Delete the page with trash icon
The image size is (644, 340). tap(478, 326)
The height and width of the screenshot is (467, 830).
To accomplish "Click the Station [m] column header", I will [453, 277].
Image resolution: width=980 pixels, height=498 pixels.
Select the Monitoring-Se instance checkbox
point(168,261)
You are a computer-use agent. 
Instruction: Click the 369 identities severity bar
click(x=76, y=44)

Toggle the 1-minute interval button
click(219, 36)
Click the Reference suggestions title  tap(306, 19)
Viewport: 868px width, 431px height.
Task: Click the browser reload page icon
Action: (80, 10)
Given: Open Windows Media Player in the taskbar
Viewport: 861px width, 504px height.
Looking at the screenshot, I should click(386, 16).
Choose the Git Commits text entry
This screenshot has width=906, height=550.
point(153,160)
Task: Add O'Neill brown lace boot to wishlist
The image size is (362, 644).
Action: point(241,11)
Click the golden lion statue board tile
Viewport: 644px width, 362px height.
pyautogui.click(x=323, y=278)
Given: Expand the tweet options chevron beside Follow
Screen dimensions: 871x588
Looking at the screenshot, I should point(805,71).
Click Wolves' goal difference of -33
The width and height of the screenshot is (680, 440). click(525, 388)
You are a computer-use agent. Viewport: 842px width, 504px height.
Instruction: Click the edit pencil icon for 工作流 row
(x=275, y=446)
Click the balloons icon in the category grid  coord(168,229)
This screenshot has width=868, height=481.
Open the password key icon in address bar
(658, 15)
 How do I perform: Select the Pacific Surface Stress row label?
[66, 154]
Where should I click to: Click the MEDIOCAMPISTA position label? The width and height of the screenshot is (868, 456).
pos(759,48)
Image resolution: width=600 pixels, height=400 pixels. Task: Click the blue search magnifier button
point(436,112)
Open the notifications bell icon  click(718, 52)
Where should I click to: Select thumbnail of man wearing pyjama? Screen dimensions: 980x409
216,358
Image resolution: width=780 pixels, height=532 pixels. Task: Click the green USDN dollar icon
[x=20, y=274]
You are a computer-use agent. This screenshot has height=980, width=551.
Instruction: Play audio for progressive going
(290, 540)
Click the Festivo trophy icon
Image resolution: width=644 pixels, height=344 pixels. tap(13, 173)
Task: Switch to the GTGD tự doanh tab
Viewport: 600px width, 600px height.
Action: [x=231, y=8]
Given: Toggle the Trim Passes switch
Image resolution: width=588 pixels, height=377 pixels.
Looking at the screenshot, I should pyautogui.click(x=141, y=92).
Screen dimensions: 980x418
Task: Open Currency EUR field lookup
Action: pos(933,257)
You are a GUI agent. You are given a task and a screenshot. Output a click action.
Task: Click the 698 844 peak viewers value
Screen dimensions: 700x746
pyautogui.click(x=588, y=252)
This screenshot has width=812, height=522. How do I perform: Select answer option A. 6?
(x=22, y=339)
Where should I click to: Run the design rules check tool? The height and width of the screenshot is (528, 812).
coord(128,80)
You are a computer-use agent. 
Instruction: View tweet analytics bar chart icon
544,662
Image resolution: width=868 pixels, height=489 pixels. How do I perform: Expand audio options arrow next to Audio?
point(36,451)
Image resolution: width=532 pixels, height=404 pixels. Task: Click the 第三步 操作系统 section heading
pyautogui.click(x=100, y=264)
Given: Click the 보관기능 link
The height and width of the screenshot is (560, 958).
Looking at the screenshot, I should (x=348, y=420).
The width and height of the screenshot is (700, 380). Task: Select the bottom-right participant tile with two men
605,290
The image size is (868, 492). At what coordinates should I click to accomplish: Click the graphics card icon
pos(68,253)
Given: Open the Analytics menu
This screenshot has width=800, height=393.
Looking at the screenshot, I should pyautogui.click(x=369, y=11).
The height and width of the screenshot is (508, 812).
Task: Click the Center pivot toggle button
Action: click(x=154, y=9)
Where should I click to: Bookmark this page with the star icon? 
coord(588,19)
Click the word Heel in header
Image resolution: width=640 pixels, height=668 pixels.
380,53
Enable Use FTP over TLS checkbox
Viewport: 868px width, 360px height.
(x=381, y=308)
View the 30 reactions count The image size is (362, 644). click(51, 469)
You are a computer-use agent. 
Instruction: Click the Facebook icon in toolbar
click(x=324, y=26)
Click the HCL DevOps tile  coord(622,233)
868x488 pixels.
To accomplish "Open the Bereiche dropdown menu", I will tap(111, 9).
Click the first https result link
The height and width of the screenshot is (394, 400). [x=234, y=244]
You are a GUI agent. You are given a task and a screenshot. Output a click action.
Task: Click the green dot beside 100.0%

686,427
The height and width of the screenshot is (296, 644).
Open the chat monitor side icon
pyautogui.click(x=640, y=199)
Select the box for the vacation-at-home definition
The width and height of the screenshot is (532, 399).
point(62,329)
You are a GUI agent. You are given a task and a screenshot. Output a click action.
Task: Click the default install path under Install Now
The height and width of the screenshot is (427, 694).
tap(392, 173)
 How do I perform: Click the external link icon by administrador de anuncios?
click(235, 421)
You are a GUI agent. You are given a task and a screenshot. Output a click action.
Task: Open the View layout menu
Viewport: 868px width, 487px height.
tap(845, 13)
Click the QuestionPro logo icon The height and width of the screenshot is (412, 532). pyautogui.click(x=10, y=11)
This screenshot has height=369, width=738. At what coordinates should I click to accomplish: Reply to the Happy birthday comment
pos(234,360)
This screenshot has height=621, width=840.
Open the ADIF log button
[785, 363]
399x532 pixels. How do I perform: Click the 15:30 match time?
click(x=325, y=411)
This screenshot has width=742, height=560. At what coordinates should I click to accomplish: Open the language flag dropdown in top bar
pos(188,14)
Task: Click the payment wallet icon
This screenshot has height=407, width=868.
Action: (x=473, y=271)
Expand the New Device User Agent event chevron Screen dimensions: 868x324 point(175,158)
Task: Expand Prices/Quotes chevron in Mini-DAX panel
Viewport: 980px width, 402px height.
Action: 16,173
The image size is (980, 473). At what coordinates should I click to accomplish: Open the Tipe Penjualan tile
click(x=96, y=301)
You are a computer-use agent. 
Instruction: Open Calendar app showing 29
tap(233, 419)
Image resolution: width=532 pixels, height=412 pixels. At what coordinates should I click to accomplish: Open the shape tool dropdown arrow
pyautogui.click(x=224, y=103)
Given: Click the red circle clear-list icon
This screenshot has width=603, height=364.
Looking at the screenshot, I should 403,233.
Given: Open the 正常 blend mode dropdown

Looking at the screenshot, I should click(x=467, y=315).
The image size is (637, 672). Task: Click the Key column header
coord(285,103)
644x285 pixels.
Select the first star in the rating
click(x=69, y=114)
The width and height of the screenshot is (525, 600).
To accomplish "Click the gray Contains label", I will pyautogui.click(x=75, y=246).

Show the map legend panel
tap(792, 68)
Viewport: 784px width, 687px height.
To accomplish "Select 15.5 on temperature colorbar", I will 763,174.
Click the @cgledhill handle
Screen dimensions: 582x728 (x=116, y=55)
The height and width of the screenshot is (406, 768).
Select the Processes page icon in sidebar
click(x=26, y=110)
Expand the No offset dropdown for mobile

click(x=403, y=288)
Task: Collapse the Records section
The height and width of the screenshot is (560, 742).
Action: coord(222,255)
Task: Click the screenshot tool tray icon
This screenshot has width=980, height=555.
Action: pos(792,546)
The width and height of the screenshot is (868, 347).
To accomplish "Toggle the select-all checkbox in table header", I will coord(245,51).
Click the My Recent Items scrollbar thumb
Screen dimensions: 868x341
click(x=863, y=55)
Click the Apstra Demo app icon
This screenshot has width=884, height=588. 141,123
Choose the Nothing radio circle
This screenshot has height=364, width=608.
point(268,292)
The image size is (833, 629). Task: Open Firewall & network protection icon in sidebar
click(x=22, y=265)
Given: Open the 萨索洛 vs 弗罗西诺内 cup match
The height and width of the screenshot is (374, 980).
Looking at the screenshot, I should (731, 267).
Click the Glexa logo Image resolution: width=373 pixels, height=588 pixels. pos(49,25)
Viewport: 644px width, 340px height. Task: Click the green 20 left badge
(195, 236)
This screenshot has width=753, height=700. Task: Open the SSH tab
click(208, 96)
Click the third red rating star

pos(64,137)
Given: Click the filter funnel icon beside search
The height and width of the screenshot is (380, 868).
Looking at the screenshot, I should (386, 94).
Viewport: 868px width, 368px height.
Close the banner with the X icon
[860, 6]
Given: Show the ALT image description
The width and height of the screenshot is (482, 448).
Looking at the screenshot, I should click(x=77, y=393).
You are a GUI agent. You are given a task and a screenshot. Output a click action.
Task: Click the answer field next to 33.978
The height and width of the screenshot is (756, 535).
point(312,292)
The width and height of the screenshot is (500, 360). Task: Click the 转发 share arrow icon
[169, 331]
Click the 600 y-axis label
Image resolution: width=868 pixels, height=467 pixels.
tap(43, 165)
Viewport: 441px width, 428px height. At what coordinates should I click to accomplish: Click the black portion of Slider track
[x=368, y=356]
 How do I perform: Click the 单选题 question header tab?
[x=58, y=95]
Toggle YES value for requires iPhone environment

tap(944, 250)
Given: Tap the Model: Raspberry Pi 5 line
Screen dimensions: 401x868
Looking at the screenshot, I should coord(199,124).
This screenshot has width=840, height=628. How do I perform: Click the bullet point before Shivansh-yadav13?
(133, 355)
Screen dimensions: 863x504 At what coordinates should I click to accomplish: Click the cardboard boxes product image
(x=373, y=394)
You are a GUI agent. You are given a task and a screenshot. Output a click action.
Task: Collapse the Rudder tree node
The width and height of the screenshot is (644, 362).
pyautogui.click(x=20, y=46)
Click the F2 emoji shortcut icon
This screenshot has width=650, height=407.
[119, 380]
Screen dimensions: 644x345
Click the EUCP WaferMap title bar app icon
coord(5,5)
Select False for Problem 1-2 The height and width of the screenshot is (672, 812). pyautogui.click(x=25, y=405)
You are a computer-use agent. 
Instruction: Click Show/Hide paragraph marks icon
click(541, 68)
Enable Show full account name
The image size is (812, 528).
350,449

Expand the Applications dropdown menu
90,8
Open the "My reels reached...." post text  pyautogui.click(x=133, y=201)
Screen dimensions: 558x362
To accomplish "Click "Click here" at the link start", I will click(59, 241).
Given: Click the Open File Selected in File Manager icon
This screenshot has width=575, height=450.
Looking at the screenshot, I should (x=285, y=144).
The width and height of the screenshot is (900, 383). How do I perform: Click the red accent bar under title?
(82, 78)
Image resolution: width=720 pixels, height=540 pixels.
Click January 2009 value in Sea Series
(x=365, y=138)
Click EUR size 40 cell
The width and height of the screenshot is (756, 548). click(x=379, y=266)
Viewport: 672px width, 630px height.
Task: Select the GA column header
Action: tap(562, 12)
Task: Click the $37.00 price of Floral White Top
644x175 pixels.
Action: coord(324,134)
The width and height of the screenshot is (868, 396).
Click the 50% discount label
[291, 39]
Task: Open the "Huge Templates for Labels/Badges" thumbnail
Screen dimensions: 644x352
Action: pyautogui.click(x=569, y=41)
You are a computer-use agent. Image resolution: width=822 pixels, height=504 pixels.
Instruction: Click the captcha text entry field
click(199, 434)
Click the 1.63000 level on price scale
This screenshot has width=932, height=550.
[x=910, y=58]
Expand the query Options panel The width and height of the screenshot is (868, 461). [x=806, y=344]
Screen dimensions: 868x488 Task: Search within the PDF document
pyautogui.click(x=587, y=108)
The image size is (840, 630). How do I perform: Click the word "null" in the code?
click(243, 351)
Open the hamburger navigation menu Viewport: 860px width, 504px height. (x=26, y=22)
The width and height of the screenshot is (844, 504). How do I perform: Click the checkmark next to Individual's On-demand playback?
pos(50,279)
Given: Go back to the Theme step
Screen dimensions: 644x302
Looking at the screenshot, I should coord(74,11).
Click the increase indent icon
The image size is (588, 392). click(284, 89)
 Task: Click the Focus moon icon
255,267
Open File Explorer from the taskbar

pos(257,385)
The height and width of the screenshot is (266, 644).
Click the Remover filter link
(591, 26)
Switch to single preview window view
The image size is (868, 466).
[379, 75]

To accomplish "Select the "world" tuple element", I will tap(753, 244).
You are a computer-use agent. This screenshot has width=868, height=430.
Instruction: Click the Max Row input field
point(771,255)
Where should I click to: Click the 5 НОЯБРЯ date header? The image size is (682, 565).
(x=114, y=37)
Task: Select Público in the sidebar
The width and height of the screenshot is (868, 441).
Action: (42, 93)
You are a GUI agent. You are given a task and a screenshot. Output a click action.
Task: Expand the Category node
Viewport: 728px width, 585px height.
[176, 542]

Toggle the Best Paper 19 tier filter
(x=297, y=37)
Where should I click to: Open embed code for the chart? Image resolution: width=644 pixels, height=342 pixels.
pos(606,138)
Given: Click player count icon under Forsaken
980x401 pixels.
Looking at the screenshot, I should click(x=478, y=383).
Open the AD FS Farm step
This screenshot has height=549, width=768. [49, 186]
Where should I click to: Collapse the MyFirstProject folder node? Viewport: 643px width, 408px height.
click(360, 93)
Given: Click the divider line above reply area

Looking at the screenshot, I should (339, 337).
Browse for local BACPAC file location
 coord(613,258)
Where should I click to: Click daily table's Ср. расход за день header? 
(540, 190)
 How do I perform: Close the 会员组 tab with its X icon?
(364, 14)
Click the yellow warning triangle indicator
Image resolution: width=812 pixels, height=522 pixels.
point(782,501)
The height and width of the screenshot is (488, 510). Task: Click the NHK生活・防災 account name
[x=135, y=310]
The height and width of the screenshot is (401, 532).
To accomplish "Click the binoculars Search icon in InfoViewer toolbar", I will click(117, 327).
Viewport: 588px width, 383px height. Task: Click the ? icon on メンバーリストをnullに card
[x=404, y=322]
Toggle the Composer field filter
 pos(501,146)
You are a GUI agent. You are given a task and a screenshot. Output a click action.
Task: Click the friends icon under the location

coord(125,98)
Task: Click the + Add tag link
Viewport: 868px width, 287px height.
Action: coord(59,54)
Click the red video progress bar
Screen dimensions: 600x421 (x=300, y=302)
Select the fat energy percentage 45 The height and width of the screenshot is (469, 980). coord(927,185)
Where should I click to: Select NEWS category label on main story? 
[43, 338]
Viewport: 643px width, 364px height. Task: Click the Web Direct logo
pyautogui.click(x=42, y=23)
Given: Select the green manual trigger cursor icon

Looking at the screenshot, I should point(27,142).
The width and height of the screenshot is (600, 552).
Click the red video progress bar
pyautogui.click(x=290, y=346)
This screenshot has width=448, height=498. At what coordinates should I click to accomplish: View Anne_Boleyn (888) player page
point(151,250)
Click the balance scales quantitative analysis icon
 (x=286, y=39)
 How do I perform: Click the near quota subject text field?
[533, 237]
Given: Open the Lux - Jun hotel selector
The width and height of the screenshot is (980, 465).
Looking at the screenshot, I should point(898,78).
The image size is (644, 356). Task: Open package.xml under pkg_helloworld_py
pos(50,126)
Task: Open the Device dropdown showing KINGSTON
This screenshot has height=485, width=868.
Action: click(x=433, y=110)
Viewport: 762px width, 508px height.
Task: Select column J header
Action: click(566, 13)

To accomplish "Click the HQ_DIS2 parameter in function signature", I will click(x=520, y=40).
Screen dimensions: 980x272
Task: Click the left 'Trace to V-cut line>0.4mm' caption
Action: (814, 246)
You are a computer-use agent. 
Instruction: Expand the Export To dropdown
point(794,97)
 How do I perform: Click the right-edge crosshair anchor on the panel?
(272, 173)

------------------------

▸ Required action: Print exactly the lines above, between the one holding "Task: Collapse the Rudder tree node" and the one holding "Screen dimensions: 558x362", inclusive, and nothing besides.

▸ Written answer:
Task: Collapse the Rudder tree node
The width and height of the screenshot is (644, 362).
pyautogui.click(x=20, y=46)
Click the F2 emoji shortcut icon
This screenshot has width=650, height=407.
[119, 380]
Screen dimensions: 644x345
Click the EUCP WaferMap title bar app icon
coord(5,5)
Select False for Problem 1-2 The height and width of the screenshot is (672, 812). pyautogui.click(x=25, y=405)
You are a computer-use agent. 
Instruction: Click Show/Hide paragraph marks icon
click(541, 68)
Enable Show full account name
The image size is (812, 528).
350,449

Expand the Applications dropdown menu
90,8
Open the "My reels reached...." post text  pyautogui.click(x=133, y=201)
Screen dimensions: 558x362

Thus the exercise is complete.